Dans une tribune publiée le 20 juin 2026 dans Midi Libre, Olivia Ruiz a adressé une lettre ouverte à sa région natale, l’Occitanie. La chanteuse de 46 ans exprime sa déception face au manque de bienveillance envers les exilés. Elle appelle à renouer avec une tradition d’accueil et de solidarité. Un texte engagé pour une cause à laquelle peu s'attendaient. Et où l'artiste, originaire de Carcassonne et ayant grandi à Marseillette, interpelle directement sa terre d’enfance, qu’elle accuse d’avoir oublié une partie de son histoire.
Issue d’une famille aux racines espagnoles marquées par l’exil, Olivia Ruiz entretient depuis toujours un lien fort avec les questions de migration et d’identité. Lien qu'elle, qui avait d'ailleurs décidé de retourner en Espagne pendant quelques mois avec sa famille, avait d'ailleurs abordé dans son livre La commode aux tiroirs de couleurs, paru aux éditions JC Lattès en 2020. Elle y évoque les origines de sa grand-mère, les exilés de la guerre civile espagnole et aborde les questions de la transmission.
Dans sa tribune sur ce territoire fondateur si cher à son coeur, elle évoque notamment les "terres arides [qui] ont soutenu [s]es premiers pas" et la richesse culturelle, entre garrigue, Méditerranée et traditions du sud, qui l’a construite.
L’artiste et écrivaine, mère de Nino, 10 ans, insiste également sur l’apport des populations venues d’ailleurs dans la construction de l’identité régionale, rappelant que "les tielles sétoises" ou encore certaines spécialités locales sont issues de croisements culturels. Avant de s’interroger : "Comment aurions-nous trouvé du couscous languedocien ou du tajine d’agneau des causses sans l’apport de nos immigrés d’Afrique du Nord ?"
Elle adopte ensuite un ton plus critique, estimant que sa région d’origine, qu'elle a quitté au profit d'un quartier Parisien qu'elle adore, ne peut renier ceux qui ont contribué à son histoire. "Tu m’as déçue […]. Tu n’es rien sans eux", écrit-elle, dénonçant une forme de fermeture qu’elle juge contraire à l’héritage occitan.
Dans un passage particulièrement fort, l'interprète de La femme chocolat interpelle directement sur la question de l’accueil des personnes en exil : "Comment peux-tu renier la mémoire de tes enfants et occulter la blessure de leurs exils en refusant d’accueillir celui qui aujourd’hui te supplie de ne pas le laisser mourir ?"

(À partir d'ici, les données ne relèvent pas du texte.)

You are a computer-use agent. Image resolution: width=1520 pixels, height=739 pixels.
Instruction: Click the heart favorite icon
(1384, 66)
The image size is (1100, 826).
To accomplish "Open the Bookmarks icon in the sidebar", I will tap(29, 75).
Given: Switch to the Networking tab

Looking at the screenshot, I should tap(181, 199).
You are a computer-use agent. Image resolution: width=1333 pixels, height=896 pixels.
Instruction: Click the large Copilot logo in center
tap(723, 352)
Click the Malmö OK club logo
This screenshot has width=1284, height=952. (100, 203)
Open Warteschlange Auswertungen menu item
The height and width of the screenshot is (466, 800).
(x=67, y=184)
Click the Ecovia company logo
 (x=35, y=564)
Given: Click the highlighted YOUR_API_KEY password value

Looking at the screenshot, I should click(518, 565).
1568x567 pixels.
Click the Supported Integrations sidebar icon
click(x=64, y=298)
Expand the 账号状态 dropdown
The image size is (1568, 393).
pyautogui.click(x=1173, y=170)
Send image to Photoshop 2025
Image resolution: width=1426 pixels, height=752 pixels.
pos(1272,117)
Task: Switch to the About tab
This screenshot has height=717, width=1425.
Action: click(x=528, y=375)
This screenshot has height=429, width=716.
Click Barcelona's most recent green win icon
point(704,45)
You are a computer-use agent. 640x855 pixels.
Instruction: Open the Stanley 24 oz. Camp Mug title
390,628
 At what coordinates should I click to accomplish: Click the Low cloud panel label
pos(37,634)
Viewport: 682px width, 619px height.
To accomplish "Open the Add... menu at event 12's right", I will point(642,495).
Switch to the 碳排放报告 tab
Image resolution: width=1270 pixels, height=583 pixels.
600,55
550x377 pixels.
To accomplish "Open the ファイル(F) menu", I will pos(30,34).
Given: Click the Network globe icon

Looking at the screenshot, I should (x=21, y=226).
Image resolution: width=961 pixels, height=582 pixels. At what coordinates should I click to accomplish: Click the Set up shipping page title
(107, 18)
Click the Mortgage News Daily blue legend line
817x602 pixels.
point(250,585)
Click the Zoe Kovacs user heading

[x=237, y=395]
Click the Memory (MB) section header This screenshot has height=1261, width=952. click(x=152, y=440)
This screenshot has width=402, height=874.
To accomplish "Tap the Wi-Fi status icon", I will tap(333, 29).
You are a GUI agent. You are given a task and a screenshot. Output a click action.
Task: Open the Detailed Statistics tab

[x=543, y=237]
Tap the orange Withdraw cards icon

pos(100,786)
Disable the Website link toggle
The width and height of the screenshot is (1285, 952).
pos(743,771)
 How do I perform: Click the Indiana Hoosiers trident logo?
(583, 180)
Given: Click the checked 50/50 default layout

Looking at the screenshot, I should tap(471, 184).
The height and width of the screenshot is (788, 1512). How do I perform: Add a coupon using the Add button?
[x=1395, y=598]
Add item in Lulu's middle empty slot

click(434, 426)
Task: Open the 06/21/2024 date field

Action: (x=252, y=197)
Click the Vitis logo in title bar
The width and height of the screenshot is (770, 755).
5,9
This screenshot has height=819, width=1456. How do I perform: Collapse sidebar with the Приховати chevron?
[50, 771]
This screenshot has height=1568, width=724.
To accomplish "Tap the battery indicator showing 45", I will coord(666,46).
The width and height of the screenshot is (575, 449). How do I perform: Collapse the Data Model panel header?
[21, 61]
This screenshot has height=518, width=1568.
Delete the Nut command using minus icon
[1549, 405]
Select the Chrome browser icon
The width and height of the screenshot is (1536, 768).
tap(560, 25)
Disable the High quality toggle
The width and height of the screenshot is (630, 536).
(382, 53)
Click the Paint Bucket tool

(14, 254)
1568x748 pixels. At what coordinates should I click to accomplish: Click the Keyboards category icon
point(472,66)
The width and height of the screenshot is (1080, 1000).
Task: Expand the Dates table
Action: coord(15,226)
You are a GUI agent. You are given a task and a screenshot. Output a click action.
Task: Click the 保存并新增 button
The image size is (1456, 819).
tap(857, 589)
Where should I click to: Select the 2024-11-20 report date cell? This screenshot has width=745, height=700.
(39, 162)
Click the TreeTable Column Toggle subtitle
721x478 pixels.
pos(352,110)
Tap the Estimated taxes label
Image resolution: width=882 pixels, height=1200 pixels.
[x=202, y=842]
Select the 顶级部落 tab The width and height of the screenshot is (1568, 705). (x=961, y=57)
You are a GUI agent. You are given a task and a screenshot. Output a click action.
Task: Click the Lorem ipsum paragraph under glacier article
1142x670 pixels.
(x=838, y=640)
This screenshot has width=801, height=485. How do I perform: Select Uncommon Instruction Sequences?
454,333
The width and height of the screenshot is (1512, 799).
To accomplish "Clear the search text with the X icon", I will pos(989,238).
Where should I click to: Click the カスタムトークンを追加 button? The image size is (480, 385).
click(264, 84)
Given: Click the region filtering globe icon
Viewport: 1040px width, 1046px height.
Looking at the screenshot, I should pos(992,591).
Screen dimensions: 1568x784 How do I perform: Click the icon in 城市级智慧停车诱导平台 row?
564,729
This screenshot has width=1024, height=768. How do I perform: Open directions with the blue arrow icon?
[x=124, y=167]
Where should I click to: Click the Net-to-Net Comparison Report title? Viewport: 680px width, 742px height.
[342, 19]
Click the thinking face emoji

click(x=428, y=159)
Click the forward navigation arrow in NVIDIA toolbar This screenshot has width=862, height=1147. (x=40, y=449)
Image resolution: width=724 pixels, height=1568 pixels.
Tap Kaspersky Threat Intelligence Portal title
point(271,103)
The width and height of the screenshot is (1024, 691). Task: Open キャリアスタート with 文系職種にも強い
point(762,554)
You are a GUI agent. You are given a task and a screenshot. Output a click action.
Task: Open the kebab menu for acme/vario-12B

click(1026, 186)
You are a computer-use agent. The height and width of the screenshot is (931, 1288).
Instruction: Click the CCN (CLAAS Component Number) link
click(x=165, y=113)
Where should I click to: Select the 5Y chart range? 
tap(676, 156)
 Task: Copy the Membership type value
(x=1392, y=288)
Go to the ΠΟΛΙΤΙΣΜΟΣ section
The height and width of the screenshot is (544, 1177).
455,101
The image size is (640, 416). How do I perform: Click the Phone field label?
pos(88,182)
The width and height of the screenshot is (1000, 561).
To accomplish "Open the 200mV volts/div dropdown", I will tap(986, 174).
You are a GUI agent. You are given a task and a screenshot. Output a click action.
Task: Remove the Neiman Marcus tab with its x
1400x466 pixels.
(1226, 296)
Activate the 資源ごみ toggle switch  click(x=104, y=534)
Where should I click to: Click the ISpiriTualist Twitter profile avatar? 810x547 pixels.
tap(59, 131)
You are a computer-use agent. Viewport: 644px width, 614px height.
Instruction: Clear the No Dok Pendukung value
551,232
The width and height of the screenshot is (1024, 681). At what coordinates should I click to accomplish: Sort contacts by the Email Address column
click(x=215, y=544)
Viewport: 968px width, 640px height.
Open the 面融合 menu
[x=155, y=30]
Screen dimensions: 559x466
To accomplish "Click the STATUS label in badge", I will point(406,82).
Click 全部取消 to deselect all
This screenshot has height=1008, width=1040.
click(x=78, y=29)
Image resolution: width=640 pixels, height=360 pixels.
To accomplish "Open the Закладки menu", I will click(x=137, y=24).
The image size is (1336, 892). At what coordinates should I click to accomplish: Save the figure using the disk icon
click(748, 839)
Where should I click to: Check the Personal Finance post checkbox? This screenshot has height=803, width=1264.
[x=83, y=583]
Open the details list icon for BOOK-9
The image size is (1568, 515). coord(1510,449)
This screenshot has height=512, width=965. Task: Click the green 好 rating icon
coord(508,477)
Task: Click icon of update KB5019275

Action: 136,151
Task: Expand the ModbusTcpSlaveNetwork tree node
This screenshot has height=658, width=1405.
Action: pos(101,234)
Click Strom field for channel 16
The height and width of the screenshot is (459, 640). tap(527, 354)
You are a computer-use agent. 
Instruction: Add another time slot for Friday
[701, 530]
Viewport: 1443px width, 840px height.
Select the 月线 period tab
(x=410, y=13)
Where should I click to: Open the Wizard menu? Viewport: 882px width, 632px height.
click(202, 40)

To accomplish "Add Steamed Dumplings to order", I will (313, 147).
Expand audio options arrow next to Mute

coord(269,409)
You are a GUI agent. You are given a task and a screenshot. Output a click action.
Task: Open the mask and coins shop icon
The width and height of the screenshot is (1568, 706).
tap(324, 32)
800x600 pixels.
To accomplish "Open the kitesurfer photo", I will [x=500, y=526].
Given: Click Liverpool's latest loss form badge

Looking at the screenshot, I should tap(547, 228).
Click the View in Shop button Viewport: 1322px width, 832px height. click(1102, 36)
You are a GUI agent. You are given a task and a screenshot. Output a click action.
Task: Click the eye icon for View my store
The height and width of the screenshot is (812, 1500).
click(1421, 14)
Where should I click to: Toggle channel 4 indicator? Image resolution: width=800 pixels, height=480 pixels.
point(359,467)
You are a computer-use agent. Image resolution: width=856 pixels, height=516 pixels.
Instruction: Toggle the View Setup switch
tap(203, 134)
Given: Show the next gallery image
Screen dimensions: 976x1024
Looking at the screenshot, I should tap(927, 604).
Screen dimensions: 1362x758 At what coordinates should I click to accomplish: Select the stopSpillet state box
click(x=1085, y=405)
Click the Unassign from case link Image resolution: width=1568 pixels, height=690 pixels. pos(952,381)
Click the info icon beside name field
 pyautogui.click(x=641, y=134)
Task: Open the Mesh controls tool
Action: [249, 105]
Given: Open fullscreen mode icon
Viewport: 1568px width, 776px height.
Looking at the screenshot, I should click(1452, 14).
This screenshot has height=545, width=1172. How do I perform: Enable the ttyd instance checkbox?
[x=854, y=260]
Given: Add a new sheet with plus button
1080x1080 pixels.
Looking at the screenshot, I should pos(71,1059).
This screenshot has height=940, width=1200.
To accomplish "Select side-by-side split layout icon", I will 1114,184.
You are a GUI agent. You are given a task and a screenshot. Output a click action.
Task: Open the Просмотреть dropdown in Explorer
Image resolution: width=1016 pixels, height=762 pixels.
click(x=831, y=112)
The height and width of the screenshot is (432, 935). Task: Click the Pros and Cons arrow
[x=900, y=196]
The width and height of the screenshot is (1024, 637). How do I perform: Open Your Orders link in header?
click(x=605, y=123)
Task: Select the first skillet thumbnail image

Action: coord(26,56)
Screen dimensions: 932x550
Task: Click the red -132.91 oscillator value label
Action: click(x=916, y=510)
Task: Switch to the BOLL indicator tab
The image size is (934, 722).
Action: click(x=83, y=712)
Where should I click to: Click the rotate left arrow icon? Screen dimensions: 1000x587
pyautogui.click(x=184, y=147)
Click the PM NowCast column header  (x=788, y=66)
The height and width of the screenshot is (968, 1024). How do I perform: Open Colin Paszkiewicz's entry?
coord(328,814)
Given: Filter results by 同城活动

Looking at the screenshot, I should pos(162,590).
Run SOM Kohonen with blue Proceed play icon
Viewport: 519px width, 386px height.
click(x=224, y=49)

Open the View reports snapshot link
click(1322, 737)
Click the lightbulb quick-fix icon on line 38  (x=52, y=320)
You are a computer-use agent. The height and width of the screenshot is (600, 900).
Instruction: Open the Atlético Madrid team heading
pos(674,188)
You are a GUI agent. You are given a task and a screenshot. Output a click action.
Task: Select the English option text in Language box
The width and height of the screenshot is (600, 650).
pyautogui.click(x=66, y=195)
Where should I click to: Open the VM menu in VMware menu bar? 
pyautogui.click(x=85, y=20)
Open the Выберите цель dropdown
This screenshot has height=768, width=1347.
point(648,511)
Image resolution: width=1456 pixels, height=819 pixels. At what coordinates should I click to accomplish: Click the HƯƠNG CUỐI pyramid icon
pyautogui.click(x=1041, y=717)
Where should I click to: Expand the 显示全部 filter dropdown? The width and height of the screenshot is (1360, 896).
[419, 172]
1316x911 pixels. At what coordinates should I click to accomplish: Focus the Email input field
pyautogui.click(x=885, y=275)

Habituée à mêler l'intime et les questions de société, Olivia Ruiz s'est souvent emparée de sujets qui lui tiennent à cœur. À travers ses romans, ses chansons ou encore le spectacle Bouches Cousues, elle a notamment mis en lumière l'histoire des exilés espagnols, les déracinements familiaux et la fraternité entre les peuples. Très investie également dans la libération de la parole des femmes, elle a récemment témoigné publiquement de violences qu'elle a subies de la part d'un collaborateur. "J’ai subi une soumission chimique de la part d’un collaborateur. C’était il y a moins de dix ans", confiait-elle ainsi à. La Tribune dans un article publié vendredi 1er mars 2026. Se rappelant aussi : "Quand j’avais 17 ans, un chef d’orchestre, un homme atroce qui avait pour habitude d’embaucher de jeunes chanteuses, avait tenté de m’agresser sexuellement". Un engagement qui éclaire aujourd'hui son plaidoyer en faveur de l'accueil des personnes exilées.